(Source data)
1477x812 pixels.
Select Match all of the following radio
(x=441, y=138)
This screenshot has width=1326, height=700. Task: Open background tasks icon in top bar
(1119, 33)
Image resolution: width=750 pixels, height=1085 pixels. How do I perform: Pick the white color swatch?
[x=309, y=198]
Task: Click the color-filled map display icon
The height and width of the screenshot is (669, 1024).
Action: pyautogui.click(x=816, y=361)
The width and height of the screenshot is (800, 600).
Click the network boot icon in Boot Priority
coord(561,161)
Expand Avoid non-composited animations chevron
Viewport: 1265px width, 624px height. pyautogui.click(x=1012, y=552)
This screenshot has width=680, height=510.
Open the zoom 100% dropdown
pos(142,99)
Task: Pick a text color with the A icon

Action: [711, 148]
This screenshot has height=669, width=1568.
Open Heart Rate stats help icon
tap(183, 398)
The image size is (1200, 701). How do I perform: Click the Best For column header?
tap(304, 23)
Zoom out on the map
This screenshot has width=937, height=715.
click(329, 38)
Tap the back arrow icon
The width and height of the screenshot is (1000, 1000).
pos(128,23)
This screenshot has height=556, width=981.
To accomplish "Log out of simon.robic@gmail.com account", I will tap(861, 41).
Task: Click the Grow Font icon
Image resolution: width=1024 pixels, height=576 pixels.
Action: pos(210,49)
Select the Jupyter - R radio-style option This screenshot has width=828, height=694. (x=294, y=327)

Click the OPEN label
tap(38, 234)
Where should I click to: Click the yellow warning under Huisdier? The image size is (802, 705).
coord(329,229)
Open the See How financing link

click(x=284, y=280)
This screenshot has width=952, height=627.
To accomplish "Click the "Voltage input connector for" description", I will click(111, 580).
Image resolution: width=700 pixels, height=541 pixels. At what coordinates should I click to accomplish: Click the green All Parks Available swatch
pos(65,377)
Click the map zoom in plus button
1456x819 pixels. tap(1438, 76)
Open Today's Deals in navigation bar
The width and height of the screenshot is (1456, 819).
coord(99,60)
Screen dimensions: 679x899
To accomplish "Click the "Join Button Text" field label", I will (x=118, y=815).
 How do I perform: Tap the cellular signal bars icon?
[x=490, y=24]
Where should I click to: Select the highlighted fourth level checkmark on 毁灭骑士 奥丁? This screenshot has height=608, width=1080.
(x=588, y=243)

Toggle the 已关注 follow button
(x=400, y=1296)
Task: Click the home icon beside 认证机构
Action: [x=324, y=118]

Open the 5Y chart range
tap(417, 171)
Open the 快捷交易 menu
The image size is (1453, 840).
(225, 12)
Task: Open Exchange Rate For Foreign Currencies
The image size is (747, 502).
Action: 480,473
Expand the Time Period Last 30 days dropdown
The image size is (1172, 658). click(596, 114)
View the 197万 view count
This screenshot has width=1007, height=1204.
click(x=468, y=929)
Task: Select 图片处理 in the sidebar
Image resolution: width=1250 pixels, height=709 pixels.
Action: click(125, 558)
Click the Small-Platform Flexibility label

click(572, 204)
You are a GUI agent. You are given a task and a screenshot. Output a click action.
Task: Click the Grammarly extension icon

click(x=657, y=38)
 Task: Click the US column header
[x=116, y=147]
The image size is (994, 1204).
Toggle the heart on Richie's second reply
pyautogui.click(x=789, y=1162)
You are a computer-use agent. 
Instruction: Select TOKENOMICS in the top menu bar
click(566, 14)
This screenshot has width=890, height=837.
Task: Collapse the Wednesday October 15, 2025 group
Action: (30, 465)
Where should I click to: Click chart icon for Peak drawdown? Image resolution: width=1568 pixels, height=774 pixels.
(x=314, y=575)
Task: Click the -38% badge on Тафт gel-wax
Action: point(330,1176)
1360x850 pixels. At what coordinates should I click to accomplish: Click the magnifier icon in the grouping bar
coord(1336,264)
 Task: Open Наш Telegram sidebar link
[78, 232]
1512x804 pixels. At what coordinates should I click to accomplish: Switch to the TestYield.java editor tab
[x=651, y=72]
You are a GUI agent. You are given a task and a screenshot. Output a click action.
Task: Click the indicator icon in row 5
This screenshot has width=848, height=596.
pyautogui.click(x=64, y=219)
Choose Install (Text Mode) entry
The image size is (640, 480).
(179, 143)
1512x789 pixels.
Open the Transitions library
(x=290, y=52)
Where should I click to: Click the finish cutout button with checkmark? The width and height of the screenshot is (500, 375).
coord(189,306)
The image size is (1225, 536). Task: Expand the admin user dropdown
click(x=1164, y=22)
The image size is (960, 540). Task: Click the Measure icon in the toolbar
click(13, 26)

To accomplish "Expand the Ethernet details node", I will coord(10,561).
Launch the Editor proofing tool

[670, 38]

**INSTRUCTIONS FOR THE TASK:** Rewrite the data above, swapping every "swatch" for "patch" and leaving everything else unchanged.

**ANSWER TO THE TASK:**
1477x812 pixels.
Select Match all of the following radio
(x=441, y=138)
This screenshot has width=1326, height=700. Task: Open background tasks icon in top bar
(1119, 33)
Image resolution: width=750 pixels, height=1085 pixels. How do I perform: Pick the white color patch?
[x=309, y=198]
Task: Click the color-filled map display icon
The height and width of the screenshot is (669, 1024).
Action: pyautogui.click(x=816, y=361)
The width and height of the screenshot is (800, 600).
Click the network boot icon in Boot Priority
coord(561,161)
Expand Avoid non-composited animations chevron
Viewport: 1265px width, 624px height. pyautogui.click(x=1012, y=552)
This screenshot has width=680, height=510.
Open the zoom 100% dropdown
pos(142,99)
Task: Pick a text color with the A icon

Action: [711, 148]
This screenshot has height=669, width=1568.
Open Heart Rate stats help icon
tap(183, 398)
The image size is (1200, 701). How do I perform: Click the Best For column header?
tap(304, 23)
Zoom out on the map
This screenshot has width=937, height=715.
click(329, 38)
Tap the back arrow icon
The width and height of the screenshot is (1000, 1000).
pos(128,23)
This screenshot has height=556, width=981.
To accomplish "Log out of simon.robic@gmail.com account", I will tap(861, 41).
Task: Click the Grow Font icon
Image resolution: width=1024 pixels, height=576 pixels.
Action: pos(210,49)
Select the Jupyter - R radio-style option This screenshot has width=828, height=694. (x=294, y=327)

Click the OPEN label
tap(38, 234)
Where should I click to: Click the yellow warning under Huisdier? The image size is (802, 705).
coord(329,229)
Open the See How financing link

click(x=284, y=280)
This screenshot has width=952, height=627.
To accomplish "Click the "Voltage input connector for" description", I will click(111, 580).
Image resolution: width=700 pixels, height=541 pixels. At what coordinates should I click to accomplish: Click the green All Parks Available patch
pos(65,377)
Click the map zoom in plus button
1456x819 pixels. tap(1438, 76)
Open Today's Deals in navigation bar
The width and height of the screenshot is (1456, 819).
coord(99,60)
Screen dimensions: 679x899
To accomplish "Click the "Join Button Text" field label", I will (x=118, y=815).
 How do I perform: Tap the cellular signal bars icon?
[x=490, y=24]
Where should I click to: Select the highlighted fourth level checkmark on 毁灭骑士 奥丁? This screenshot has height=608, width=1080.
(x=588, y=243)

Toggle the 已关注 follow button
(x=400, y=1296)
Task: Click the home icon beside 认证机构
Action: [x=324, y=118]

Open the 5Y chart range
tap(417, 171)
Open the 快捷交易 menu
The image size is (1453, 840).
(225, 12)
Task: Open Exchange Rate For Foreign Currencies
The image size is (747, 502).
Action: 480,473
Expand the Time Period Last 30 days dropdown
The image size is (1172, 658). click(596, 114)
View the 197万 view count
This screenshot has width=1007, height=1204.
click(x=468, y=929)
Task: Select 图片处理 in the sidebar
Image resolution: width=1250 pixels, height=709 pixels.
Action: click(125, 558)
Click the Small-Platform Flexibility label

click(572, 204)
You are a GUI agent. You are given a task and a screenshot. Output a click action.
Task: Click the Grammarly extension icon

click(x=657, y=38)
 Task: Click the US column header
[x=116, y=147]
The image size is (994, 1204).
Toggle the heart on Richie's second reply
pyautogui.click(x=789, y=1162)
You are a computer-use agent. 
Instruction: Select TOKENOMICS in the top menu bar
click(566, 14)
This screenshot has width=890, height=837.
Task: Collapse the Wednesday October 15, 2025 group
Action: (30, 465)
Where should I click to: Click chart icon for Peak drawdown? Image resolution: width=1568 pixels, height=774 pixels.
(x=314, y=575)
Task: Click the -38% badge on Тафт gel-wax
Action: point(330,1176)
1360x850 pixels. At what coordinates should I click to accomplish: Click the magnifier icon in the grouping bar
coord(1336,264)
 Task: Open Наш Telegram sidebar link
[78, 232]
1512x804 pixels. At what coordinates should I click to accomplish: Switch to the TestYield.java editor tab
[x=651, y=72]
You are a GUI agent. You are given a task and a screenshot. Output a click action.
Task: Click the indicator icon in row 5
This screenshot has width=848, height=596.
pyautogui.click(x=64, y=219)
Choose Install (Text Mode) entry
The image size is (640, 480).
(179, 143)
1512x789 pixels.
Open the Transitions library
(x=290, y=52)
Where should I click to: Click the finish cutout button with checkmark? The width and height of the screenshot is (500, 375).
coord(189,306)
The image size is (1225, 536). Task: Expand the admin user dropdown
click(x=1164, y=22)
The image size is (960, 540). Task: Click the Measure icon in the toolbar
click(13, 26)

To accomplish "Expand the Ethernet details node", I will coord(10,561).
Launch the Editor proofing tool

[670, 38]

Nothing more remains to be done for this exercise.